> _Assignment_:
Find all the lines in the material below with the word "computer", and copy them.

-*-

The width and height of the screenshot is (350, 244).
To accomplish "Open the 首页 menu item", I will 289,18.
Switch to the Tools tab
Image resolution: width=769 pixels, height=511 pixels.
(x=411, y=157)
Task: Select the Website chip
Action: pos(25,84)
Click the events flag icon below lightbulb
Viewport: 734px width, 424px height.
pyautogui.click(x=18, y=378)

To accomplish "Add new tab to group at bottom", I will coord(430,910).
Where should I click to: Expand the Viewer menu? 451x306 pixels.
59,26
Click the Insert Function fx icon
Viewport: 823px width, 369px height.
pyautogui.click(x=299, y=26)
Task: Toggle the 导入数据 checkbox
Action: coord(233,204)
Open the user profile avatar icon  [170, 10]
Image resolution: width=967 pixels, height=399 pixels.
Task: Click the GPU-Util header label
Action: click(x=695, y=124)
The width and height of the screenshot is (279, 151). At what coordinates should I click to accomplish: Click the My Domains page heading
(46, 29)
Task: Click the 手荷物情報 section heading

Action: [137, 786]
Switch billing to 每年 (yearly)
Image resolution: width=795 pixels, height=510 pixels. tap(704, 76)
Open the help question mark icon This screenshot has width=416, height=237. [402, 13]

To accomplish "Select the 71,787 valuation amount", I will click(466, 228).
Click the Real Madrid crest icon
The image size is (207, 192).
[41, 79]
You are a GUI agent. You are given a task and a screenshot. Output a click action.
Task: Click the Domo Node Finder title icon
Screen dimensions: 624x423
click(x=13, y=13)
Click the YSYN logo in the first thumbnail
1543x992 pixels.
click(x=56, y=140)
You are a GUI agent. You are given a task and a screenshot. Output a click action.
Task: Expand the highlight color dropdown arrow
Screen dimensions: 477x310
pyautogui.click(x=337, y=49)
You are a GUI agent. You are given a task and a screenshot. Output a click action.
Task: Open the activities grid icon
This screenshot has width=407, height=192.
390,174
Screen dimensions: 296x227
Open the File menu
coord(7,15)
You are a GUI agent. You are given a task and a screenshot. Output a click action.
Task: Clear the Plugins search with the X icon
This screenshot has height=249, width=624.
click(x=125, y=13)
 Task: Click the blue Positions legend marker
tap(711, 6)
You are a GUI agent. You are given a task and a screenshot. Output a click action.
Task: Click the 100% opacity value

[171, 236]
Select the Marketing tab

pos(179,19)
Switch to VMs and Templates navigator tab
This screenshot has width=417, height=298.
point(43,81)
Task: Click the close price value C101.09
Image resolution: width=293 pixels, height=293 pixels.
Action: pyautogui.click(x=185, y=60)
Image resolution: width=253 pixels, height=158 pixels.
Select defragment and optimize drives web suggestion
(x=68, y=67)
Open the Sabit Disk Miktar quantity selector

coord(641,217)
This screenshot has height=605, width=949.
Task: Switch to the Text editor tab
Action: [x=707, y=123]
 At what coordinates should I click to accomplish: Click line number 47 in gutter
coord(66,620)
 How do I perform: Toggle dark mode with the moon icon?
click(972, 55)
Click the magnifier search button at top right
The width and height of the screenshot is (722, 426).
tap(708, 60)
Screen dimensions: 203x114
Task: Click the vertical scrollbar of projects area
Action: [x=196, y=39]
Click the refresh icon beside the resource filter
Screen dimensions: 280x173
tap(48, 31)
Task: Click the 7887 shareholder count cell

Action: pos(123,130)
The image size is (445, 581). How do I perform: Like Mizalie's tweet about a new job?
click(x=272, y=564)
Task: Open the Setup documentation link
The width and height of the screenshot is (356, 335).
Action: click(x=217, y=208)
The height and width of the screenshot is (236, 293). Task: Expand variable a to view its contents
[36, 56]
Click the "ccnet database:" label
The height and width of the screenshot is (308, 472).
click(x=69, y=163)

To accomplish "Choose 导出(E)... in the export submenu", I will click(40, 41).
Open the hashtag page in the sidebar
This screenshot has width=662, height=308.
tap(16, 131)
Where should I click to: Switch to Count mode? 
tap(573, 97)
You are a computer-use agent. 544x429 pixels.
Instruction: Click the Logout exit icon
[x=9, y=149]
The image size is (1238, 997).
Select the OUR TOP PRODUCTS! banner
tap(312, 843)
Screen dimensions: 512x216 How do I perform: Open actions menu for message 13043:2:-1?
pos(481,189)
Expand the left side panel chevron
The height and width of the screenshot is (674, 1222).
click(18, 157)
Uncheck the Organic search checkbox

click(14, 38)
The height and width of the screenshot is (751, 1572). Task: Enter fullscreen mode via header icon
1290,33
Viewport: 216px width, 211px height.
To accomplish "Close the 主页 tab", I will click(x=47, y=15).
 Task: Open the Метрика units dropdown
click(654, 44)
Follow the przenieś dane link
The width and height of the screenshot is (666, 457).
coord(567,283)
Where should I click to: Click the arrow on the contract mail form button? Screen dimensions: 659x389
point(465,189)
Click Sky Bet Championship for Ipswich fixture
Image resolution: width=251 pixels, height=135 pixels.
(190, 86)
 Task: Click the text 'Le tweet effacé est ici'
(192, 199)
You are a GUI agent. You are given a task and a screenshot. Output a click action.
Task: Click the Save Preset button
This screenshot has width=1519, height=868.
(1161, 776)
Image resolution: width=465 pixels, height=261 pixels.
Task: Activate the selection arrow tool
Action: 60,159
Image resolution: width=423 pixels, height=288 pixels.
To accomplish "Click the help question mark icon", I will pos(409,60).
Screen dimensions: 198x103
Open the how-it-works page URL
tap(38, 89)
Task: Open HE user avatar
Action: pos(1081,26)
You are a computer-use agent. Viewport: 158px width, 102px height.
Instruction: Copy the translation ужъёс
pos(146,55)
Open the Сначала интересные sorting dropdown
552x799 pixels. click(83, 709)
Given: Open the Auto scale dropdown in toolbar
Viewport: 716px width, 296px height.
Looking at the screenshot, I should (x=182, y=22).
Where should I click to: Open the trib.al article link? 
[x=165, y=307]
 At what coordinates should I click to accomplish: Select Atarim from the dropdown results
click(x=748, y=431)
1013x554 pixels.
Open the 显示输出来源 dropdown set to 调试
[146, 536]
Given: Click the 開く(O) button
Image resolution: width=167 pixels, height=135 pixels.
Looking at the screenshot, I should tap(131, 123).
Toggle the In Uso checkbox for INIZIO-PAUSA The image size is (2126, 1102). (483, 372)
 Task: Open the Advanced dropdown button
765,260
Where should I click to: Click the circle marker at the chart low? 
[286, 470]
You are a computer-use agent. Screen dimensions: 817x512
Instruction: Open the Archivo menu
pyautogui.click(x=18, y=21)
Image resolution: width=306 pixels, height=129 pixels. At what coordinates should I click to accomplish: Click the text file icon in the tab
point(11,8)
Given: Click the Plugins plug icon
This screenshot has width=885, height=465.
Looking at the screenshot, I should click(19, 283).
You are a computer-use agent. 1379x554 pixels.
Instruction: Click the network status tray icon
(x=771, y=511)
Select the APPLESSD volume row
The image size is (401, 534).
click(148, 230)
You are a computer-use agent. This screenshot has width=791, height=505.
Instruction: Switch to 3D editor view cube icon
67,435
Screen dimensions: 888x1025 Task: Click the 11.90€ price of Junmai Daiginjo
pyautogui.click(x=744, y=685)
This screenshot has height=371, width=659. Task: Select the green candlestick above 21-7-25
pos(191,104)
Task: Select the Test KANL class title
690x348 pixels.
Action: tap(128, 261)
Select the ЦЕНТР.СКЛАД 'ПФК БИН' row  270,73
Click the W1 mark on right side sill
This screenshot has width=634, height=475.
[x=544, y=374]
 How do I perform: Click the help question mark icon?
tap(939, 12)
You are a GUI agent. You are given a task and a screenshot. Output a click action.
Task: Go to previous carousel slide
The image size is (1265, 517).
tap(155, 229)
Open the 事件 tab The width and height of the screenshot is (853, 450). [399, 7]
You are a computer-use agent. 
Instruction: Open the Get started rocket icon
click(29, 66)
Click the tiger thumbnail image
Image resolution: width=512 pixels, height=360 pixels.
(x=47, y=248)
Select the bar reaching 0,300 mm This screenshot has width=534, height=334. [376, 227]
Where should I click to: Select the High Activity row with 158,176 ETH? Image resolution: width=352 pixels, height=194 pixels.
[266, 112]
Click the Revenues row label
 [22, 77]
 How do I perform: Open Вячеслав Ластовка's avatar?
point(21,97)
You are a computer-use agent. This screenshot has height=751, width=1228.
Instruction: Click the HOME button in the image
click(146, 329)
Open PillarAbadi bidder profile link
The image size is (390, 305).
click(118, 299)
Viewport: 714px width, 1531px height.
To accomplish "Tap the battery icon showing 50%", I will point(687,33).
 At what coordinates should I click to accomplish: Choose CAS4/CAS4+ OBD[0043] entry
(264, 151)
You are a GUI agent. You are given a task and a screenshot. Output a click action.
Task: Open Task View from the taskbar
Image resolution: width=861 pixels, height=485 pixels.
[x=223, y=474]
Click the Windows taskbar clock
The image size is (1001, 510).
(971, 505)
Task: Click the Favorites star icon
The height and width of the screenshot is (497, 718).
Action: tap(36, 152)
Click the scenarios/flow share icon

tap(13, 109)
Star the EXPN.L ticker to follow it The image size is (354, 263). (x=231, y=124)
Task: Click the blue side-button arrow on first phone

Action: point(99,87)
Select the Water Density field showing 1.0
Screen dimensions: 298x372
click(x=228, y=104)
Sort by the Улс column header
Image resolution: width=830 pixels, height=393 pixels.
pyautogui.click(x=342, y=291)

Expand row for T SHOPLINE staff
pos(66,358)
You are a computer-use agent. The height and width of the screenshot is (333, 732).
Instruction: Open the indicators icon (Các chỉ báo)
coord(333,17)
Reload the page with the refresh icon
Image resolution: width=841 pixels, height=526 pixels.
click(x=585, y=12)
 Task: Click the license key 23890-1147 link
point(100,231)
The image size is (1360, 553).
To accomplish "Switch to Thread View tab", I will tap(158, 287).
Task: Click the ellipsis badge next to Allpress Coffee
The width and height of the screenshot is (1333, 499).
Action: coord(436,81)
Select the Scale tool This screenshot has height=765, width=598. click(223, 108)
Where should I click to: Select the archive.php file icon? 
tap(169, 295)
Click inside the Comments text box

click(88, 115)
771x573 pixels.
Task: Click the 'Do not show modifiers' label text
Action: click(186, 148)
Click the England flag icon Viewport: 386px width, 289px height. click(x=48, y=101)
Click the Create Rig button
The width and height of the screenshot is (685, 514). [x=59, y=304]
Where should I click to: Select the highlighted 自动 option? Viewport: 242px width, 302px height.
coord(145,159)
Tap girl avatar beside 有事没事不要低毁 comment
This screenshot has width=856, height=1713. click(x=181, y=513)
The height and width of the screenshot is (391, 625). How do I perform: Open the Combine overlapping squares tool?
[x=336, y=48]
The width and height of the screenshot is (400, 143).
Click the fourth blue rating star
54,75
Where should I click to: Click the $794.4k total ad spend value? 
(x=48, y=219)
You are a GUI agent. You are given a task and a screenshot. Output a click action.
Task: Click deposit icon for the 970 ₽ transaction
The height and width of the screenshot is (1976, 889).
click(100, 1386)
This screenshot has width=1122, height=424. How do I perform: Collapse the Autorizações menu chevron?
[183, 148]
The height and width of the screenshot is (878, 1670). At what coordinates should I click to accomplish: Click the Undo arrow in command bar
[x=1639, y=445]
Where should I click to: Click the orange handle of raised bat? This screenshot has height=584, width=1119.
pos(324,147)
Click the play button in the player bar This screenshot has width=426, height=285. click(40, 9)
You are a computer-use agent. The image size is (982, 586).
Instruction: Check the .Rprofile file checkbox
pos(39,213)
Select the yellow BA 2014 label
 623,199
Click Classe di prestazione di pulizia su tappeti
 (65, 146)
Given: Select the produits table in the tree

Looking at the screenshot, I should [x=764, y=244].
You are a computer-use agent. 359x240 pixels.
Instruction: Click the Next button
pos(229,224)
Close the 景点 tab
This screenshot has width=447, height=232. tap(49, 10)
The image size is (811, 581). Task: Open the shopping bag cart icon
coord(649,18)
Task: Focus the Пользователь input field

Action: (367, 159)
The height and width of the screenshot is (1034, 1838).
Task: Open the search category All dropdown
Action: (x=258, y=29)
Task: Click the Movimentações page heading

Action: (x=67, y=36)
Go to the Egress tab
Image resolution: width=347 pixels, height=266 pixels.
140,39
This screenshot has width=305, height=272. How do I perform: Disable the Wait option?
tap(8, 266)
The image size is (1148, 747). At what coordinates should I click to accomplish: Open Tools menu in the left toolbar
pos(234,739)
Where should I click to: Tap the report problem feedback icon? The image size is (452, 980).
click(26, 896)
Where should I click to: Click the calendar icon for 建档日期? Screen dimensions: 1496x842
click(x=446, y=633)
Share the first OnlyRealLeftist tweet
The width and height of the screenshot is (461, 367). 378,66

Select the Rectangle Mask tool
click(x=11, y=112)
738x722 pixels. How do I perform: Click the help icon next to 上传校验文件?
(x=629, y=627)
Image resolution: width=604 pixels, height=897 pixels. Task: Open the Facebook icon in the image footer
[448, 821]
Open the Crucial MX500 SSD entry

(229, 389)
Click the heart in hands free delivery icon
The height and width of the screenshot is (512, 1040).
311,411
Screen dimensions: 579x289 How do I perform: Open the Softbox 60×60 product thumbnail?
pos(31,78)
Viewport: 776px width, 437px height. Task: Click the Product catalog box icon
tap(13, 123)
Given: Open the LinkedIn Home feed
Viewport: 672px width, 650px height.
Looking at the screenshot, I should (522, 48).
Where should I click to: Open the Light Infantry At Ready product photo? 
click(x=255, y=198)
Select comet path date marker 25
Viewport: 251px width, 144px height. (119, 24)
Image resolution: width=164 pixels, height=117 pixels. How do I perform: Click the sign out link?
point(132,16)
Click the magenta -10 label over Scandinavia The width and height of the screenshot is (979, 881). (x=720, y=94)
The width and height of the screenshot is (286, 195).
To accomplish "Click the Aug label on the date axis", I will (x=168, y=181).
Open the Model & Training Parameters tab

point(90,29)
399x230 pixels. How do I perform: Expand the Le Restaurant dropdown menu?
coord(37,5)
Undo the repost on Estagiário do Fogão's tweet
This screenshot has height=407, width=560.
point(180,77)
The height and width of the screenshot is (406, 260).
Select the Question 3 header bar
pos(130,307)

-*-

> _Exercise response_:
You are a computer-use agent. 544x429 pixels.
You are a computer-use agent. Viewport: 158px width, 102px height.
You are a computer-use agent. Screen dimensions: 817x512
You are a computer-use agent. 1379x554 pixels.
You are a computer-use agent. This screenshot has width=791, height=505.
You are a computer-use agent. 
You are a computer-use agent. This screenshot has height=751, width=1228.
You are a computer-use agent. The height and width of the screenshot is (333, 732).
You are a computer-use agent. The image size is (982, 586).
You are a computer-use agent. 359x240 pixels.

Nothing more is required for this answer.